# TASK STATEMENT
Beginning at the line containing "Given: Add a reaction with the smiley icon" and continuing to the end of the records below, give each line again exactly as it stands, and only those lines.

SUPPLIED RECORDS section start

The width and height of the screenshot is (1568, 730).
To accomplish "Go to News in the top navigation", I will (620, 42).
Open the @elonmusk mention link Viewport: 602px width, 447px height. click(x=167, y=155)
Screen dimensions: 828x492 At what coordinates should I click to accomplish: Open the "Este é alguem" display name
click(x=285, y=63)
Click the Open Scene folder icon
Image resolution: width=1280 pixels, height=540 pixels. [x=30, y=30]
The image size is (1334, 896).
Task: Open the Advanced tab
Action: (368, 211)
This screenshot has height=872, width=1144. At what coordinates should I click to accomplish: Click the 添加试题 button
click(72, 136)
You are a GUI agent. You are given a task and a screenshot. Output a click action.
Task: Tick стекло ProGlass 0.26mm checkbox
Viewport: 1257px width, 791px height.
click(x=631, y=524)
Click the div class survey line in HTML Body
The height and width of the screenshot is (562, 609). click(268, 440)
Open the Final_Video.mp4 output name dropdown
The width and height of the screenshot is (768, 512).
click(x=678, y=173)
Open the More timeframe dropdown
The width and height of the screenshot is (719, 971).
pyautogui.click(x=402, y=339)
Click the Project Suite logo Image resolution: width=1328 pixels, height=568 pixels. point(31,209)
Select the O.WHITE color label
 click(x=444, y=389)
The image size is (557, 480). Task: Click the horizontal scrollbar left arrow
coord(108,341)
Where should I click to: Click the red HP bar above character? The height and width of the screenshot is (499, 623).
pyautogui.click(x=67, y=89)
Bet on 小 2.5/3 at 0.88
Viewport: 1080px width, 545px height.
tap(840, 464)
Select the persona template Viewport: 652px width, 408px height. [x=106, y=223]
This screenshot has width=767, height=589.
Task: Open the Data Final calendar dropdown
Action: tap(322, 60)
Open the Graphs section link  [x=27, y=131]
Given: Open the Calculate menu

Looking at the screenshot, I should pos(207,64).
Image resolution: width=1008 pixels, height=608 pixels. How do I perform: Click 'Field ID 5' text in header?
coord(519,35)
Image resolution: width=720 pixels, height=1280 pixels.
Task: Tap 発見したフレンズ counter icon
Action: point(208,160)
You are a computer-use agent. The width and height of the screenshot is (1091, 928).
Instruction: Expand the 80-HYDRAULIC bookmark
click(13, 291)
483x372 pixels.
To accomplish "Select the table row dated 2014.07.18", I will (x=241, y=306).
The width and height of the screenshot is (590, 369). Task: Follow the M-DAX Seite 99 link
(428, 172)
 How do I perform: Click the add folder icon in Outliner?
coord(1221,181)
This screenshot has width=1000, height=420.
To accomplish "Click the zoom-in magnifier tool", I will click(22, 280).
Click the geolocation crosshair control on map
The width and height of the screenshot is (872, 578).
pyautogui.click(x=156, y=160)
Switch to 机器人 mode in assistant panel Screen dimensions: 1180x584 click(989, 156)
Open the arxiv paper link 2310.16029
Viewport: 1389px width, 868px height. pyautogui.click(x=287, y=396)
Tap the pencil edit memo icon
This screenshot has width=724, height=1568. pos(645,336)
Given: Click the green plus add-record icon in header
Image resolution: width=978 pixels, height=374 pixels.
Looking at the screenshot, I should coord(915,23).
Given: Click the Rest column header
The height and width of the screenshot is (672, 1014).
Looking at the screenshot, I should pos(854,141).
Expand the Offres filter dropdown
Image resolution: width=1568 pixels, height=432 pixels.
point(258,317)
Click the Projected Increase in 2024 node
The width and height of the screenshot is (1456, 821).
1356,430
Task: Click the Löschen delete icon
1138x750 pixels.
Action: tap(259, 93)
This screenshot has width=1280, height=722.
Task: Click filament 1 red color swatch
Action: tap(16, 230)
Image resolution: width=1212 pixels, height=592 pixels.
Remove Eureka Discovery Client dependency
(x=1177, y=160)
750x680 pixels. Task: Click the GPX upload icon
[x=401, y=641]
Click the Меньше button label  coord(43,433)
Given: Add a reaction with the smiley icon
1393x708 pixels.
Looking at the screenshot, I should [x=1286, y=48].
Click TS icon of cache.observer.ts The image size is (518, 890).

SUPPLIED RECORDS section end

# RESULT FOR THIS TASK
Given: Add a reaction with the smiley icon
1393x708 pixels.
Looking at the screenshot, I should [x=1286, y=48].
Click TS icon of cache.observer.ts The image size is (518, 890).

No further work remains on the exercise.